### [Goal of the exercise]
Only the number is wanted: count the lines in the data with "next" in them.

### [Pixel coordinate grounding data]
━━━━━━━━━━━━━━━━━━━━━━━━━━━━━━

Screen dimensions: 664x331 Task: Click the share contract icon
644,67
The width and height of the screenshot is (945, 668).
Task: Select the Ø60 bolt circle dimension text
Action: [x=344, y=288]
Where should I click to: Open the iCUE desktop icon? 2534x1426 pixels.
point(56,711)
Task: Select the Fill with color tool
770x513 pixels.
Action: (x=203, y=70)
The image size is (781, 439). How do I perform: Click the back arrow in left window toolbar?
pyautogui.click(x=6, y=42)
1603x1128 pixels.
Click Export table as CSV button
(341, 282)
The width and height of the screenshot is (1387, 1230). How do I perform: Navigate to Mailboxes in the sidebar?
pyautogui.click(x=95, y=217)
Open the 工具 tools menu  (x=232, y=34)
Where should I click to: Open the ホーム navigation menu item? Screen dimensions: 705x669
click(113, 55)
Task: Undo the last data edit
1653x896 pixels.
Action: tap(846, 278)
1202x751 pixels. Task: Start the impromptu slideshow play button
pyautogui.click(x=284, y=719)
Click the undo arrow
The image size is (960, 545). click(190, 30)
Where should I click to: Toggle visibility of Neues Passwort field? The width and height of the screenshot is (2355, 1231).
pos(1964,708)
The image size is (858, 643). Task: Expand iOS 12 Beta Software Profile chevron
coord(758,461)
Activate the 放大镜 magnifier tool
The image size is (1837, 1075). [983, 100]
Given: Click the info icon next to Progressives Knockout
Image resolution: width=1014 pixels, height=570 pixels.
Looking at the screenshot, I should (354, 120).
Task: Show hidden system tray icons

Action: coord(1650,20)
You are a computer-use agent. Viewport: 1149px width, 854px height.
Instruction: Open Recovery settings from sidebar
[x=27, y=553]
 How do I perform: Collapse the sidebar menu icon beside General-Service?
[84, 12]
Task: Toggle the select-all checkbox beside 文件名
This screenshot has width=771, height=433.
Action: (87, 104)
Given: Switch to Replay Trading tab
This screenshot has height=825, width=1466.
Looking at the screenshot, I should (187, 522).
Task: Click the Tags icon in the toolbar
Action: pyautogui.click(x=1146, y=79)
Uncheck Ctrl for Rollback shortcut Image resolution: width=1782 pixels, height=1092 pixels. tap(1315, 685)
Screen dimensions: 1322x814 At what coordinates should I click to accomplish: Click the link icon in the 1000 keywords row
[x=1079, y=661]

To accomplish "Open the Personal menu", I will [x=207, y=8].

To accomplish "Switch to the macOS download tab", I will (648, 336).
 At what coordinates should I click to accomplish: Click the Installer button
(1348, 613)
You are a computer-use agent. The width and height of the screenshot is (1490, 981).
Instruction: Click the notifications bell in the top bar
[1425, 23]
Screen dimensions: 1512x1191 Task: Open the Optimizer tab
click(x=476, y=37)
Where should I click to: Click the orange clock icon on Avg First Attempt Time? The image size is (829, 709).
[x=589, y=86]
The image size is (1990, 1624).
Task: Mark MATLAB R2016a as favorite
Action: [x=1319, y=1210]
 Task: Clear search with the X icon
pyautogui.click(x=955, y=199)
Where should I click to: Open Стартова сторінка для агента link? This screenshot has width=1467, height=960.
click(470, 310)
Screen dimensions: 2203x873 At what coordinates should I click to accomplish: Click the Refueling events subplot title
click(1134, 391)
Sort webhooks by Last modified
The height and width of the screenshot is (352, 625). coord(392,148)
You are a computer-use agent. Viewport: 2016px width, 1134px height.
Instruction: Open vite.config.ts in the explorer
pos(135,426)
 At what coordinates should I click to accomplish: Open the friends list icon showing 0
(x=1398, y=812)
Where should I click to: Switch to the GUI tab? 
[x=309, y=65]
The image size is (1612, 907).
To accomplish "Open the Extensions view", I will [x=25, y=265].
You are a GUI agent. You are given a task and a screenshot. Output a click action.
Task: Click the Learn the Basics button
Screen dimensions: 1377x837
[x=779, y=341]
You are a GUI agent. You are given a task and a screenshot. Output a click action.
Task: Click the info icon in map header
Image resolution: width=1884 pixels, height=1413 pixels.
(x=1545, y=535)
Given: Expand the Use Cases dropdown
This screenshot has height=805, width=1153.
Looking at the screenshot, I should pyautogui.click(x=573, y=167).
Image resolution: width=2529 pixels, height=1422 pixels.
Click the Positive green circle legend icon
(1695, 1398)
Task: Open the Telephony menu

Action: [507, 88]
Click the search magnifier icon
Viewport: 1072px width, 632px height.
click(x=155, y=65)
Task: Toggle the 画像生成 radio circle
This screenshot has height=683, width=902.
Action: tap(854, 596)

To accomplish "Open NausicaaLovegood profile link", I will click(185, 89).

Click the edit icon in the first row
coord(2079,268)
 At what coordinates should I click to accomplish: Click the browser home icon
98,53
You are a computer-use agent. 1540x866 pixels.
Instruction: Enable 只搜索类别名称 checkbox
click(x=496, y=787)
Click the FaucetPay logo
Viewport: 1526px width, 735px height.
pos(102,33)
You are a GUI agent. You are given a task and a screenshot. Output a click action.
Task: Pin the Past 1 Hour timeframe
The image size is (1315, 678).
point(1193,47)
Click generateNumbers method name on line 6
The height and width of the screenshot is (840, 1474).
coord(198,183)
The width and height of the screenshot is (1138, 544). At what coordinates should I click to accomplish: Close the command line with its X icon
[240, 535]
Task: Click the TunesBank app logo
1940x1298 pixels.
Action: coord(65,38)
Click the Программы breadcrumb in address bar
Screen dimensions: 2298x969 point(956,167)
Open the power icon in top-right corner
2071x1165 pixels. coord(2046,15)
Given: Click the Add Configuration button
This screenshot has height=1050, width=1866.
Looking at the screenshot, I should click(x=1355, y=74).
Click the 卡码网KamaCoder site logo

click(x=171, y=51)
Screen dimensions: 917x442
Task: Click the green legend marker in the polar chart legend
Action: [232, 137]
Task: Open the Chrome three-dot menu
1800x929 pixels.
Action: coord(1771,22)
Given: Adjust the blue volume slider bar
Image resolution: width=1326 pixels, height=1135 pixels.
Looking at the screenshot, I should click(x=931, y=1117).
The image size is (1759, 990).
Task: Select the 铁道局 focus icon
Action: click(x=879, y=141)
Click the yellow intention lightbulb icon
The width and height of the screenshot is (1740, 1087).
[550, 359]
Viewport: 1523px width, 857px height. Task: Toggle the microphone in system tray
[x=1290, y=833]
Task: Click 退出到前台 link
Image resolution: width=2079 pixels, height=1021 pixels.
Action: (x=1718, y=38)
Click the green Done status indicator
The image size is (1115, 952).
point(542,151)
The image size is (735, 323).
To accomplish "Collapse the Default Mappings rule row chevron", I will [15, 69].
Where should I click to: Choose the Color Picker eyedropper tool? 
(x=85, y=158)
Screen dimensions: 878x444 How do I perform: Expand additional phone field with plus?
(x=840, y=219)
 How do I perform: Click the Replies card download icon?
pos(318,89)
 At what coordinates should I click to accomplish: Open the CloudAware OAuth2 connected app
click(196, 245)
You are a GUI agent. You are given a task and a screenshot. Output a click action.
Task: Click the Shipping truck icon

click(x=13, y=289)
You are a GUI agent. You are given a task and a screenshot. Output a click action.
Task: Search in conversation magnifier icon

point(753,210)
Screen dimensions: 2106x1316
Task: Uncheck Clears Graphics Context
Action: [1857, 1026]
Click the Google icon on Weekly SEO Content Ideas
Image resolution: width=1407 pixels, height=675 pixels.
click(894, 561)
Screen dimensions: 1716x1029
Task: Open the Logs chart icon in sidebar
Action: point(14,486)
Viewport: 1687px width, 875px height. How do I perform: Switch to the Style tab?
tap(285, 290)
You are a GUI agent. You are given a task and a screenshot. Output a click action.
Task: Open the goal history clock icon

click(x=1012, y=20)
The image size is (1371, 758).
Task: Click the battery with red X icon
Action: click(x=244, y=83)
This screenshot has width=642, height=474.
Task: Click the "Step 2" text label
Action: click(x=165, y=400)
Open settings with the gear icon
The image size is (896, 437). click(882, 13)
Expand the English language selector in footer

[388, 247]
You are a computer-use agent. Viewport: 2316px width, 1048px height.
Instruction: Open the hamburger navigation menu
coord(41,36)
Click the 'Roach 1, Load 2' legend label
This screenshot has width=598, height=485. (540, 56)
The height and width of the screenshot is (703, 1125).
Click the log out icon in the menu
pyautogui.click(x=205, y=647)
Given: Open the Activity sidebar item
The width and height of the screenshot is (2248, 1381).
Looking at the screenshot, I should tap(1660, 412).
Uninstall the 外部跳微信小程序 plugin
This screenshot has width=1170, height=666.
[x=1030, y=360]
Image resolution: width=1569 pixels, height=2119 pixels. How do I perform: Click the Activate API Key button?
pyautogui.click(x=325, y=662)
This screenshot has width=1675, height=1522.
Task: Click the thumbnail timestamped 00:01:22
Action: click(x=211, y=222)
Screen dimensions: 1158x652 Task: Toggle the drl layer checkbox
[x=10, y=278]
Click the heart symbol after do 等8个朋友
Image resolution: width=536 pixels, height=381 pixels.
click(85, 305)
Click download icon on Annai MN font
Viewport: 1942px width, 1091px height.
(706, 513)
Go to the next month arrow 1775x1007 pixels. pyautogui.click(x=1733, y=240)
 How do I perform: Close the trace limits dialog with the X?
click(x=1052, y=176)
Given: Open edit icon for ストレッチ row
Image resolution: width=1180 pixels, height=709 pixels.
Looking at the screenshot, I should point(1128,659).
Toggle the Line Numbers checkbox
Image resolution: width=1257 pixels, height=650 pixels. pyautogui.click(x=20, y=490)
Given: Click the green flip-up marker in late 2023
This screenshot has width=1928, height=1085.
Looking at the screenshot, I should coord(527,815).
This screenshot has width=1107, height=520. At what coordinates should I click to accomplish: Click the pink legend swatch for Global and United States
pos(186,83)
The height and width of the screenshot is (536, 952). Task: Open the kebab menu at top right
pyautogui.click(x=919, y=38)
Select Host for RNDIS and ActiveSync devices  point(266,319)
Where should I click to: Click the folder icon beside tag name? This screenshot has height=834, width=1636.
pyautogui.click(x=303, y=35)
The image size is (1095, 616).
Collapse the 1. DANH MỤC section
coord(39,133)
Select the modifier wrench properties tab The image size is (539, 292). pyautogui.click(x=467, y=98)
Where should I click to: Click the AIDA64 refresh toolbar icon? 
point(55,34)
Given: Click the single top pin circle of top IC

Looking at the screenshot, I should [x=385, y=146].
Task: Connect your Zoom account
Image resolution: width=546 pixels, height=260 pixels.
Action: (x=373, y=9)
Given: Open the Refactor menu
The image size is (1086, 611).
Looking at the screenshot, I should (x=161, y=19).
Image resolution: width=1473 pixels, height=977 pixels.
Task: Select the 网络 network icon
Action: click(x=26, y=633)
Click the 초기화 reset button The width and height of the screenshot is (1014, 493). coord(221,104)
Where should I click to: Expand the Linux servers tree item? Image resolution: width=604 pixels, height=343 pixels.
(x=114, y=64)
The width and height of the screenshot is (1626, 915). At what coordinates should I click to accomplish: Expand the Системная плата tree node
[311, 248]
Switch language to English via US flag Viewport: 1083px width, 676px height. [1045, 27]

━━━━━━━━━━━━━━━━━━━━━━━━━━━━━━

### [Exercise answer]
2